→ **WHAT THE EXERCISE ASKS**: Please revise the lines from the line with "How do I perform: Open the" up to and including the line with "Action: click(147, 50)", swapping "GUI agent" for "GUI assistant" and leaving everything else unchanged. Return only those lines.

→ **EXERCISE INPUTS**:

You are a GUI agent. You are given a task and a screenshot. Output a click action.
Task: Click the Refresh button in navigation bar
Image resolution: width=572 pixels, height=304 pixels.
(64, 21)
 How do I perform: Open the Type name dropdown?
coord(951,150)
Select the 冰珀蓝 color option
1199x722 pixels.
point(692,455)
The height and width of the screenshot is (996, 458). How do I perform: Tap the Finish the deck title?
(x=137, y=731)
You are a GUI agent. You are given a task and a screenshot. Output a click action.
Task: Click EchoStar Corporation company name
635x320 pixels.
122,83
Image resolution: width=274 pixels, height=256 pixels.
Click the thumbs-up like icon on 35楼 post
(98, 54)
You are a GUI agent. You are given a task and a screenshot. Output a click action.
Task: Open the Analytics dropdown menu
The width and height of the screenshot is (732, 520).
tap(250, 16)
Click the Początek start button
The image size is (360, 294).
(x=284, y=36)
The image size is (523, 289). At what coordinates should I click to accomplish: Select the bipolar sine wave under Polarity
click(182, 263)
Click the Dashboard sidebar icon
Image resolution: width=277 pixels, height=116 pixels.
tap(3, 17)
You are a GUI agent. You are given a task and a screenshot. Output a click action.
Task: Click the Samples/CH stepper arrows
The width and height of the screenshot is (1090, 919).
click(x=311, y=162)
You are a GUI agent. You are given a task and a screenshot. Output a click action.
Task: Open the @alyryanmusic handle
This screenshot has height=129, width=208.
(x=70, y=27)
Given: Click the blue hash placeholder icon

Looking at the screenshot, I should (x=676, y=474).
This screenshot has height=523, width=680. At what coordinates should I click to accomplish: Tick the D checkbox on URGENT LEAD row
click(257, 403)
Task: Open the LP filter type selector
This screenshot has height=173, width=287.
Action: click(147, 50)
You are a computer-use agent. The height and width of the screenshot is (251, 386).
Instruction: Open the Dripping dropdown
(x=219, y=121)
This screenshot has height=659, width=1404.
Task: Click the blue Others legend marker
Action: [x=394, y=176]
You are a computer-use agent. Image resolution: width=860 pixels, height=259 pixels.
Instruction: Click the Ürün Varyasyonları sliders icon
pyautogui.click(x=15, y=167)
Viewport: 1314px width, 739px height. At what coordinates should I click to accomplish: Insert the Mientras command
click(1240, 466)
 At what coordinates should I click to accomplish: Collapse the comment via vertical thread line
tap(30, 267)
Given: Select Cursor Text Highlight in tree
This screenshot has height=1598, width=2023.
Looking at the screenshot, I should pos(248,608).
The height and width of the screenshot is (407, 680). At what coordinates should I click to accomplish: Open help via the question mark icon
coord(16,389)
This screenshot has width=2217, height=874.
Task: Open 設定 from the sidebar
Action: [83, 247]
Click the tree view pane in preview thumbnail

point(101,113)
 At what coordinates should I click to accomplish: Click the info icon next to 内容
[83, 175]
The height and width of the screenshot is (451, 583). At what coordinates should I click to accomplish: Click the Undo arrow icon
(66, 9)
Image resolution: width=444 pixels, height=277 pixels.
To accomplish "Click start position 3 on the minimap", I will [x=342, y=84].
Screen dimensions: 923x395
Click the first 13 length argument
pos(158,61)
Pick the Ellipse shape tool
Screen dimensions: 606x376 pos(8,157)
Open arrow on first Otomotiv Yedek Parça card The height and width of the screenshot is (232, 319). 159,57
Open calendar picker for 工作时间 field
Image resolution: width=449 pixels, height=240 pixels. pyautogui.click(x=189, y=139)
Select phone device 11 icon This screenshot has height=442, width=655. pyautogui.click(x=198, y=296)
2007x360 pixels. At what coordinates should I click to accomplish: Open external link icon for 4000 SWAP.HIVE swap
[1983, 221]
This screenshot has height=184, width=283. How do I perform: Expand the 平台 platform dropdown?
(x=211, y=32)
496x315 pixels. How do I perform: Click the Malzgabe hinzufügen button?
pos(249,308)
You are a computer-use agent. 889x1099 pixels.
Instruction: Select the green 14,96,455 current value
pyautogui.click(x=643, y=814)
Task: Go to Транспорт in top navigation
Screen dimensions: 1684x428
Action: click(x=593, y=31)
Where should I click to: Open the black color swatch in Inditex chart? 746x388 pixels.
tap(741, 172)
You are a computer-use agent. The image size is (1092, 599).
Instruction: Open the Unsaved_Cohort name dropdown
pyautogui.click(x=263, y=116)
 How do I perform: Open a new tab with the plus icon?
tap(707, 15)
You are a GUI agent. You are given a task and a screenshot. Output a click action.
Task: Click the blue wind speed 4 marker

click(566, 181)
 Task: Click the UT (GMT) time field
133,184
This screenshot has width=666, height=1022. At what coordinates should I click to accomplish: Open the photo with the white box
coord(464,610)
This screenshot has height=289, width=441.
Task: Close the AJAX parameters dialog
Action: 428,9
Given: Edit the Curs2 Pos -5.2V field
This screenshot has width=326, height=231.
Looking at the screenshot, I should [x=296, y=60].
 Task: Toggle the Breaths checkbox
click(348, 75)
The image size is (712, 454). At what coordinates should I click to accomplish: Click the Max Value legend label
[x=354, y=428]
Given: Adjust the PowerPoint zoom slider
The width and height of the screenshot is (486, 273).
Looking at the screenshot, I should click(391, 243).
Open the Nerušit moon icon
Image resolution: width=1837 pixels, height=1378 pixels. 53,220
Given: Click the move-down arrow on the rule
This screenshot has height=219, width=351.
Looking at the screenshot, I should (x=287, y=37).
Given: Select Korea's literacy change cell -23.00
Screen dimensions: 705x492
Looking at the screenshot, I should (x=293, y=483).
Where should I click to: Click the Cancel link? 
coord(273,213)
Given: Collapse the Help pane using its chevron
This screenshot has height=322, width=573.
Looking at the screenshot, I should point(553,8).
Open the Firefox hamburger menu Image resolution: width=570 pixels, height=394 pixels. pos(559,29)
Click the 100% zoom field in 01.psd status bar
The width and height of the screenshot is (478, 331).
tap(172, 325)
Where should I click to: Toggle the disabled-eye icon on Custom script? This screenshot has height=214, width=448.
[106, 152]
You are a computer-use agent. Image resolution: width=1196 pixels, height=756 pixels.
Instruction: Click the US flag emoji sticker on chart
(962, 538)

→ **SOLUTION TO THE PROBLEM**:
 How do I perform: Open the Type name dropdown?
coord(951,150)
Select the 冰珀蓝 color option
1199x722 pixels.
point(692,455)
The height and width of the screenshot is (996, 458). How do I perform: Tap the Finish the deck title?
(x=137, y=731)
You are a GUI assistant. You are given a task and a screenshot. Output a click action.
Task: Click EchoStar Corporation company name
635x320 pixels.
122,83
Image resolution: width=274 pixels, height=256 pixels.
Click the thumbs-up like icon on 35楼 post
(98, 54)
You are a GUI assistant. You are given a task and a screenshot. Output a click action.
Task: Open the Analytics dropdown menu
The width and height of the screenshot is (732, 520).
tap(250, 16)
Click the Początek start button
The image size is (360, 294).
(x=284, y=36)
The image size is (523, 289). At what coordinates should I click to accomplish: Select the bipolar sine wave under Polarity
click(182, 263)
Click the Dashboard sidebar icon
Image resolution: width=277 pixels, height=116 pixels.
tap(3, 17)
You are a GUI assistant. You are given a task and a screenshot. Output a click action.
Task: Click the Samples/CH stepper arrows
The width and height of the screenshot is (1090, 919).
click(x=311, y=162)
You are a GUI assistant. You are given a task and a screenshot. Output a click action.
Task: Open the @alyryanmusic handle
This screenshot has height=129, width=208.
(x=70, y=27)
Given: Click the blue hash placeholder icon

Looking at the screenshot, I should (x=676, y=474).
This screenshot has height=523, width=680. At what coordinates should I click to accomplish: Tick the D checkbox on URGENT LEAD row
click(257, 403)
Task: Open the LP filter type selector
This screenshot has height=173, width=287.
Action: click(147, 50)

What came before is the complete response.